Computers have always been good at number crunching, but analyzing the huge amount of data in images still brought them to their knees. Until recently that is, when libraries for graphics processing units were created to do more than just play games. We can now harness the raw power of thousands of cores to unlock the meanings behind the pictures.

Using your data

We’re going to be working with an example shape dataset, which has different sizes and colors of circles, squares, and triangles on randomly colored backgrounds. I’ve already went ahead and created a COCO-style version. If you want to learn how to convert your own dataset, take a look at the previous article.

This time our focus will be to automatically label all the shapes in an image and find out where each of them are, down to the pixel. This type of task is  called “object segmentation”. During your exploration of computer vision you may have also come across terms like “object recognition”, “class segmentation”, and “object detection”. These all sound similar and can be confusing at first, but seeing what they do helps clear it up. Below are examples of what kind of information we get from each of the four types. Tasks become more difficult as we move from left to right.

Types of image processing

Object recognition tells us what is in the image, but not where or how much. Class segmentation adds position information to the different types of objects in the image. Object detection separates out each object with a rough bounding box. And finally, the hardest of the four, and the one we’ll be training for, object segmentation. It gives every shape a clear boundary, which can also be used to create the results from the previous three.

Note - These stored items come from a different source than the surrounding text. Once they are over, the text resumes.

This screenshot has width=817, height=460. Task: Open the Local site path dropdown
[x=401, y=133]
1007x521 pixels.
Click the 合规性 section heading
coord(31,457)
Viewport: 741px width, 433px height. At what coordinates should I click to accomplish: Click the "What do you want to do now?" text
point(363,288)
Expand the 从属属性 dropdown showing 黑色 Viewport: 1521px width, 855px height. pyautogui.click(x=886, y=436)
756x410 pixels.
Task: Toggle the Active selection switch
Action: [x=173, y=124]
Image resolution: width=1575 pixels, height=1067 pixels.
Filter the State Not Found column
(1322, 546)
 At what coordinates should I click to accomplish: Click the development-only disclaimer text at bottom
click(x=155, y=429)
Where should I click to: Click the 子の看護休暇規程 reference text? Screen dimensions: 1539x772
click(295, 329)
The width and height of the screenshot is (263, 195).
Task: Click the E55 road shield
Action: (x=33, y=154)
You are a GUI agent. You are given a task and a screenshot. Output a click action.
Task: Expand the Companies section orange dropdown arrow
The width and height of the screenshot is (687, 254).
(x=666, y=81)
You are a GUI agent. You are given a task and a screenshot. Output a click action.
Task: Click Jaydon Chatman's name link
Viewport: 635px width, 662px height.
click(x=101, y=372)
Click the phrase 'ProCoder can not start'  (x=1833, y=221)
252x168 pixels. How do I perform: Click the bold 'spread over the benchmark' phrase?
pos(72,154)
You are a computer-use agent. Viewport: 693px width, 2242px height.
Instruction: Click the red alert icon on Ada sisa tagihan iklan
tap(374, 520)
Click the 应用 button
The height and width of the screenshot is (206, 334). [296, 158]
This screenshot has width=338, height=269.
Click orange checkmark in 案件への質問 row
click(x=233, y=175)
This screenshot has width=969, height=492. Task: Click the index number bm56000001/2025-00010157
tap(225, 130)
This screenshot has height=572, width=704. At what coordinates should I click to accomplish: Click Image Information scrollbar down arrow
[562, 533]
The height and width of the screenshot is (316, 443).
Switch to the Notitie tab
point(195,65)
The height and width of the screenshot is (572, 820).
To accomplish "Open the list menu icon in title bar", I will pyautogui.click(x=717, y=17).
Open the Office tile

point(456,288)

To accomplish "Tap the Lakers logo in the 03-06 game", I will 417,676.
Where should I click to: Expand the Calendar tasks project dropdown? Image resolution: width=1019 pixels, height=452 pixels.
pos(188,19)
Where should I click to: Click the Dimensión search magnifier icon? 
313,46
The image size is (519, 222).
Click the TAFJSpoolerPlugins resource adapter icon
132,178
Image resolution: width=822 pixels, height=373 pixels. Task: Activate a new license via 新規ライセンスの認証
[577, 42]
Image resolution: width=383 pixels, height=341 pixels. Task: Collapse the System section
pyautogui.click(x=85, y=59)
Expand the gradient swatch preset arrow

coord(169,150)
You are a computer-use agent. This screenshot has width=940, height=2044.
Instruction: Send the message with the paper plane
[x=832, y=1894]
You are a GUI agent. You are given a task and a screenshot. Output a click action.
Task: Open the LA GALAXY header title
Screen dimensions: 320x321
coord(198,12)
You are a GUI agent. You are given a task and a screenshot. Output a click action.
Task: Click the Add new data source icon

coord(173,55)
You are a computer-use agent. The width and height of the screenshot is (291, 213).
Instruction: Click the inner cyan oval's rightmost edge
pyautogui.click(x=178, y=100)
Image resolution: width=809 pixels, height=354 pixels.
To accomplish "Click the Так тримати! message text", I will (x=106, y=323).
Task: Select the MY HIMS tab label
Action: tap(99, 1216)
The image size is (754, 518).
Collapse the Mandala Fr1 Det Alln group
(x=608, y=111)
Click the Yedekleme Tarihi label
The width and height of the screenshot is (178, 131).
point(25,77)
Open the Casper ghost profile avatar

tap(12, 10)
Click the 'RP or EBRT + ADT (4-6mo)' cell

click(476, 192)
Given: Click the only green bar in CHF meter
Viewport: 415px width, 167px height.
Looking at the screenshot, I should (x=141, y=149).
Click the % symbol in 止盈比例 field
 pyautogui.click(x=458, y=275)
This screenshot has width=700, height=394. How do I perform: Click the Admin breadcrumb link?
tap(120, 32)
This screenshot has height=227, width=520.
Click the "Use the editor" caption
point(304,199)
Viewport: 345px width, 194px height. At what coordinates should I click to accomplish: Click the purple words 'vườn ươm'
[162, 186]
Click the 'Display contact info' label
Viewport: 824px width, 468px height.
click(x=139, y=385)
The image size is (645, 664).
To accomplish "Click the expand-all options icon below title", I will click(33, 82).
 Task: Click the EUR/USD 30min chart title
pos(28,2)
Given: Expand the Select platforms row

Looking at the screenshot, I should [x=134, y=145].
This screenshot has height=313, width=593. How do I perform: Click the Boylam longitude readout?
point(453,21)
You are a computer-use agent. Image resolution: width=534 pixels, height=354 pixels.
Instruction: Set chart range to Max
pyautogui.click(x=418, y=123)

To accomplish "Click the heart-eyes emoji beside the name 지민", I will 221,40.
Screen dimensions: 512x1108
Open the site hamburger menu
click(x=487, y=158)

With a simple dataset like the one we’re using here, we could probably use old school computer vision ideas like Hough (pronounced Huff) circle and line detection or template matching to get pretty good results. But by using deep learning we don’t have to change our approach much to get the same type of results on nearly any type of image dataset. And all without having to think about which exact features we’re looking for. It’s almost magic.

What is MASK R-CNN?

Before we jump into training our own Mask R-CNN model, let’s quickly break down what the different parts of the name mean. We’ll start from right to left, since that’s the order they were invented.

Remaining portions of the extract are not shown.